Director D.J. Caruso and Michael Bay have teamed up with DreamWorks in the new sci-fi thriller “I Am Number Four.”

The film opens in theatres everywhere today, and will surely delight the sci-fi crowd and thrill anyone who just wants to see aliens go at each other with no regard for time and place.

Caruso (“Eagle Eye,” “Disturbed”) does a decent job in putting a novel on screen in its truest form. Based on the best-selling novel of the same name by authors James Frey and Jobie Hughes, “I am Number Four” is a mix of high school love and “Transformers.”

The film stars 20-year-old English actor Alex Pettyfer as “Number 4” (John Smith), one of nine infant aliens who fled their home planet of “Lorien” after the “Mogadorians,” another race of aliens invaded and destroyed all life on the planet. Now on Earth, the Mogadorians are searching for and killing all nine one by one in sequence of the numbers each infant is assigned. After the first three are killed, John (number four) becomes the next target. Timothy Olyphant (“Live Free or Die Hard,” “A Man Apart”) plays John’s protector and guardian “Henri,” who’s a whiz with computers and is trying to remain off the radar. John and Henri live as father and son while John poses as a high school student in Paradise, Ohio.

Diana Argon, star of the Fox television show “Glee” plays Sarah Hart, a naive schoolgirl with a jealous ex-boyfriend (Jake Abel) and a passion for photography. Kevin Durand (“Legion,” “X-Mens Origins: Wolverine”) plays the role of the bloodthirsty commander of the Mogadorians.

Pettyfer plays a hero com ing into his own as an alien running from death, and just realizing his true potential. Throughout the film, John’s innocence slowly disappears as he grows into “adulthood,” learning about love and the value of life, human and alien.

Olyphant’s role as the caretaker Henri is a nice change from the shady characters that he’s come to be identified with. He gives a great performance for the first half of the film until he dies in a basement brawl that makes you wonder why Caruso didn’t just abstain from following the novel to the tee. His presence is felt throughout the film, and could have benefited from keeping him alive.

At times, the love scenes are a bit cliché, with Pettyfar and Argon’s characters staring into each other’s eyes and holding hands, but it provides a somewhat decent subplot if nothing else. The dialogue is nothing to brag about, and since the target audience are teens, so no one should expect Shakespeare.

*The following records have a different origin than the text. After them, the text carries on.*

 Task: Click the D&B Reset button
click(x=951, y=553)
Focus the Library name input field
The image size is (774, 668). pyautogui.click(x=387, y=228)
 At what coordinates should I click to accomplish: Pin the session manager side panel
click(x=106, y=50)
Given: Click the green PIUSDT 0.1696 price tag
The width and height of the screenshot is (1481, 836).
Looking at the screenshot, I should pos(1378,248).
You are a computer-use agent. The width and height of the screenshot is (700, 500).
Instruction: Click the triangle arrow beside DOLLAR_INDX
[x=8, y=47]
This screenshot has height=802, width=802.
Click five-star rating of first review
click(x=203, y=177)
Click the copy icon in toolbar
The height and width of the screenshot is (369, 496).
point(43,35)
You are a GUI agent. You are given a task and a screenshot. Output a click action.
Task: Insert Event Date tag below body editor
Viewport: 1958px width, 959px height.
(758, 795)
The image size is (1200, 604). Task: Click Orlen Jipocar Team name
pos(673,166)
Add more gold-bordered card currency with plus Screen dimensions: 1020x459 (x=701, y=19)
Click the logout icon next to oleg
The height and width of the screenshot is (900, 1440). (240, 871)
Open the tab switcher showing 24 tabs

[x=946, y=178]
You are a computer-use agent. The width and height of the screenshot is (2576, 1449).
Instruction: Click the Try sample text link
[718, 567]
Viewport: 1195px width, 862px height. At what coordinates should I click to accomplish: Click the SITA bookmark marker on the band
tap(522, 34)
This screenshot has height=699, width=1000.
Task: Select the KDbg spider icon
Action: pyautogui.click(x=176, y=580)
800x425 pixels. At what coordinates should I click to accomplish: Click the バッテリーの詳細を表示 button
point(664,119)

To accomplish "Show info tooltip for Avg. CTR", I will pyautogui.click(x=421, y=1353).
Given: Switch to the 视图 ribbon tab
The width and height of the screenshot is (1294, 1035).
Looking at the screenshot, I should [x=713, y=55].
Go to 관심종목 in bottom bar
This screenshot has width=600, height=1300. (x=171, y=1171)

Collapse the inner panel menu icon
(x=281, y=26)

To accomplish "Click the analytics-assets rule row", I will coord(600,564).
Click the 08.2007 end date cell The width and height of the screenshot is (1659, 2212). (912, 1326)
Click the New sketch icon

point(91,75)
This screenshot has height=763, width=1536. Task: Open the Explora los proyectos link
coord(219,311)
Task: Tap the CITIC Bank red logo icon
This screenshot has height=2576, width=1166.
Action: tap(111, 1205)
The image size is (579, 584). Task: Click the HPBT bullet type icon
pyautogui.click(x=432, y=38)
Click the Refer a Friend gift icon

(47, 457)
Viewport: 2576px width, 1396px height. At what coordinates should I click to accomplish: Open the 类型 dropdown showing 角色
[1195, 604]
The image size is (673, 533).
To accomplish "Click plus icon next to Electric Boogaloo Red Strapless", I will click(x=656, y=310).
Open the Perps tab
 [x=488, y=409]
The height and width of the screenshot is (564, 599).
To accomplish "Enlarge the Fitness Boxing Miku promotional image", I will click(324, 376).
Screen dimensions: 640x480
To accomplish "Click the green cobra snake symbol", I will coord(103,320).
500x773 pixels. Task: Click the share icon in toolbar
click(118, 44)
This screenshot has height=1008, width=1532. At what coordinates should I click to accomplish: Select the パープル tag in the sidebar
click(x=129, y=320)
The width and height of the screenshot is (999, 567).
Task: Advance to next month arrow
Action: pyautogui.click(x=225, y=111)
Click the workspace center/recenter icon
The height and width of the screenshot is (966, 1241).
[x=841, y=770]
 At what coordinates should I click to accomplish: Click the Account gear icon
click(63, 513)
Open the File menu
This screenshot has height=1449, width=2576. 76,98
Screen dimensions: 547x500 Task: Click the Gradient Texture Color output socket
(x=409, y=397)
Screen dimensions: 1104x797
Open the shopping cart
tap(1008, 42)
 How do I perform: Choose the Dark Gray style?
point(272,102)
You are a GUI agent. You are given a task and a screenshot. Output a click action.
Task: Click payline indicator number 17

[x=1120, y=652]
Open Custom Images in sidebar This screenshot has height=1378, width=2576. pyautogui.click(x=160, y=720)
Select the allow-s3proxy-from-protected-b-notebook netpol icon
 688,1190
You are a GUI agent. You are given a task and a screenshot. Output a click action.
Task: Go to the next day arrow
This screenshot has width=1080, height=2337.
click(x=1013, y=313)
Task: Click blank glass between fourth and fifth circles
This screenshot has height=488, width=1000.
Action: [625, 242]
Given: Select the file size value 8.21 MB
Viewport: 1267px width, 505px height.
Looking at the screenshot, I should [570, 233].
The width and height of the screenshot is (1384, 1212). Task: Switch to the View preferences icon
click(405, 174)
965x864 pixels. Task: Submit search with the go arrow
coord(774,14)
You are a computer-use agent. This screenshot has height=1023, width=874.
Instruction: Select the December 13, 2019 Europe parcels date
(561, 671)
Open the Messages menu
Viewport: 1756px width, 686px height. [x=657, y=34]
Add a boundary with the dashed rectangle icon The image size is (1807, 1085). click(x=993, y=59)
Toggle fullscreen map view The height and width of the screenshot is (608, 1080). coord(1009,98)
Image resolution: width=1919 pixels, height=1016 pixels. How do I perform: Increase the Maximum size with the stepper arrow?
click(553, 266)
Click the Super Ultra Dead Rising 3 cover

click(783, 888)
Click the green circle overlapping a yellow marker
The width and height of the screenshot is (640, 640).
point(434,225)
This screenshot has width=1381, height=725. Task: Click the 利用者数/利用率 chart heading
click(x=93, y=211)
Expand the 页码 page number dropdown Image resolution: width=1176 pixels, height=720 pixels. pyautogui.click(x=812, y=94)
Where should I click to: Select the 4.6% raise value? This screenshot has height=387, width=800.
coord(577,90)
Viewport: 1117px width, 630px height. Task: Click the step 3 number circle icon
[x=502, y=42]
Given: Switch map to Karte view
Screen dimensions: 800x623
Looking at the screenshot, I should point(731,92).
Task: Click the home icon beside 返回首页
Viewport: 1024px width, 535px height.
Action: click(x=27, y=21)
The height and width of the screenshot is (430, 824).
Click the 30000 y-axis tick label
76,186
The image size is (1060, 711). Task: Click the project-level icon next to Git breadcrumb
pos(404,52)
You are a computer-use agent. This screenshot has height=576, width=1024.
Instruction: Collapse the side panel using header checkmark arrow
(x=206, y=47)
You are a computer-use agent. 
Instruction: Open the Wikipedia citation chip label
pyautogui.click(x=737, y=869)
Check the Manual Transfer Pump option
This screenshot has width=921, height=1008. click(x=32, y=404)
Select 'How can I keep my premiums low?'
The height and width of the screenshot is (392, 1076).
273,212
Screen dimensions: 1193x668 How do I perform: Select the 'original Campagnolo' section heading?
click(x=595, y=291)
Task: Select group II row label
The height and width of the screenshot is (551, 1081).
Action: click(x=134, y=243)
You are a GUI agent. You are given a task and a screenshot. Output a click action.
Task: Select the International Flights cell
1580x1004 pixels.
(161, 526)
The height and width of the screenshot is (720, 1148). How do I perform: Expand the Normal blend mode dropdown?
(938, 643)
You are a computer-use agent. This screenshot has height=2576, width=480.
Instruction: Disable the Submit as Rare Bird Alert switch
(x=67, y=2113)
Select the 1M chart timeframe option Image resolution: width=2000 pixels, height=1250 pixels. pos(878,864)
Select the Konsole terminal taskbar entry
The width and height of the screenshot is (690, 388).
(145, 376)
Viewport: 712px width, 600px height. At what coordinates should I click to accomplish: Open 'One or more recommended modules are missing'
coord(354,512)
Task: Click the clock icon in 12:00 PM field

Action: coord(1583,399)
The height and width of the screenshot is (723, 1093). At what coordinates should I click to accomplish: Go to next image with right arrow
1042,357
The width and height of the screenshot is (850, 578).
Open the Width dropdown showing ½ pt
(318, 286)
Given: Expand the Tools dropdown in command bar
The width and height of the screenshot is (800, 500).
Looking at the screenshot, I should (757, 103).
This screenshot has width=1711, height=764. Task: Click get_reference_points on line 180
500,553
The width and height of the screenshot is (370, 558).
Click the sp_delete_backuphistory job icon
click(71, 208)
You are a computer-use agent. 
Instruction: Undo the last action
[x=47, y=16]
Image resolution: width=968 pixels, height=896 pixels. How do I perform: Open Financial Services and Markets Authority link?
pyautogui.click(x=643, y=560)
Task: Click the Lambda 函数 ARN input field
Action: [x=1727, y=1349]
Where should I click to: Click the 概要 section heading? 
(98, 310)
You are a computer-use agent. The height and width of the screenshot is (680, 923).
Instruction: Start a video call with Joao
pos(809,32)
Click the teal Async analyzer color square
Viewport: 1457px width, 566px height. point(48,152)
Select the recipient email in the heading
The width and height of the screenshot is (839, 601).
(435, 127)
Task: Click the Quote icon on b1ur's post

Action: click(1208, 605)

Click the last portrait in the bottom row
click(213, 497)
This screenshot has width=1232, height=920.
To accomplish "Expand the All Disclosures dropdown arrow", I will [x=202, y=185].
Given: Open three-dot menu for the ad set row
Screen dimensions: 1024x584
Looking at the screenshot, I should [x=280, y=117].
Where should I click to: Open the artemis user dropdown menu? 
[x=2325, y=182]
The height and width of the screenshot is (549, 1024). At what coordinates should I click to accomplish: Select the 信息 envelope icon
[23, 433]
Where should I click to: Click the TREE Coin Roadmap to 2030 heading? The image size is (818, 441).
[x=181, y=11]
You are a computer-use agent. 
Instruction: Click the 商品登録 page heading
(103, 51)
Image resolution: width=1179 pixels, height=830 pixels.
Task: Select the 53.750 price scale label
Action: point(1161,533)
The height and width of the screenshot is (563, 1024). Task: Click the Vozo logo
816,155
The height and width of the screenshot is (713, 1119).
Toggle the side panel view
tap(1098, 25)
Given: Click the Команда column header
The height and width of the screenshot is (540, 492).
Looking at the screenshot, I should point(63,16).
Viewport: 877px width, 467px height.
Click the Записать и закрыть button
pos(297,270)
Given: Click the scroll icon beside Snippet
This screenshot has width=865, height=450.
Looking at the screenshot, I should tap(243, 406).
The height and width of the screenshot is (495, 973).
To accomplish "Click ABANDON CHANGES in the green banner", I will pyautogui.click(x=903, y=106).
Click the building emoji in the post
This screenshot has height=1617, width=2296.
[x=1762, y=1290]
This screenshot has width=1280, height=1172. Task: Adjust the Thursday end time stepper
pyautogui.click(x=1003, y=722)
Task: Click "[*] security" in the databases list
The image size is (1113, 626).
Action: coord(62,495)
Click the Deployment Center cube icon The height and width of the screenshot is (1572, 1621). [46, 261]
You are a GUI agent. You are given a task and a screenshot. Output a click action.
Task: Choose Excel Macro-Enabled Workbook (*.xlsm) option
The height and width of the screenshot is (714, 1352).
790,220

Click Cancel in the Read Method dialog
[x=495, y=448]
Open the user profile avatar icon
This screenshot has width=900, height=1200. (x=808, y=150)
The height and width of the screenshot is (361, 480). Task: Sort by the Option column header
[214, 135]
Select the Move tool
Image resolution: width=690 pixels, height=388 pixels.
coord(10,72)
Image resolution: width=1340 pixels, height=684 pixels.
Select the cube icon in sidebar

The film’s producer Michael Bay (“Transformers,” “The Texas Chainsaw Massacre: The Beginning”) brings the same intensity from the Transformer series into “I Am Number Four.” Since both alien races possess superhuman powers like blocking fire and lumen (ability to produce light from the hand), Bay creates the best-choreographed fight scenes since his first Transformers film in 2007. The last half-hour introduces “Number 6,” (Teresa Palmer) a female alien from Lorien who is looking to unite the other eight aliens into a cohesive unit.

The film was made with the hopes of attracting the teenage fans of the “Twilight” saga films and TV shows like “Vampire Diaries.” HarperCollins, the publisher of the “I Am number Four” book series, plans to release six more installments in the future.

Caruso’s vision seems poised to become the next supernatural film series everyone will soon be talking about. In a season where most movies have been mediocre, “I Am Number Four” seems like the adrenaline fix that moviegoers have been waiting for.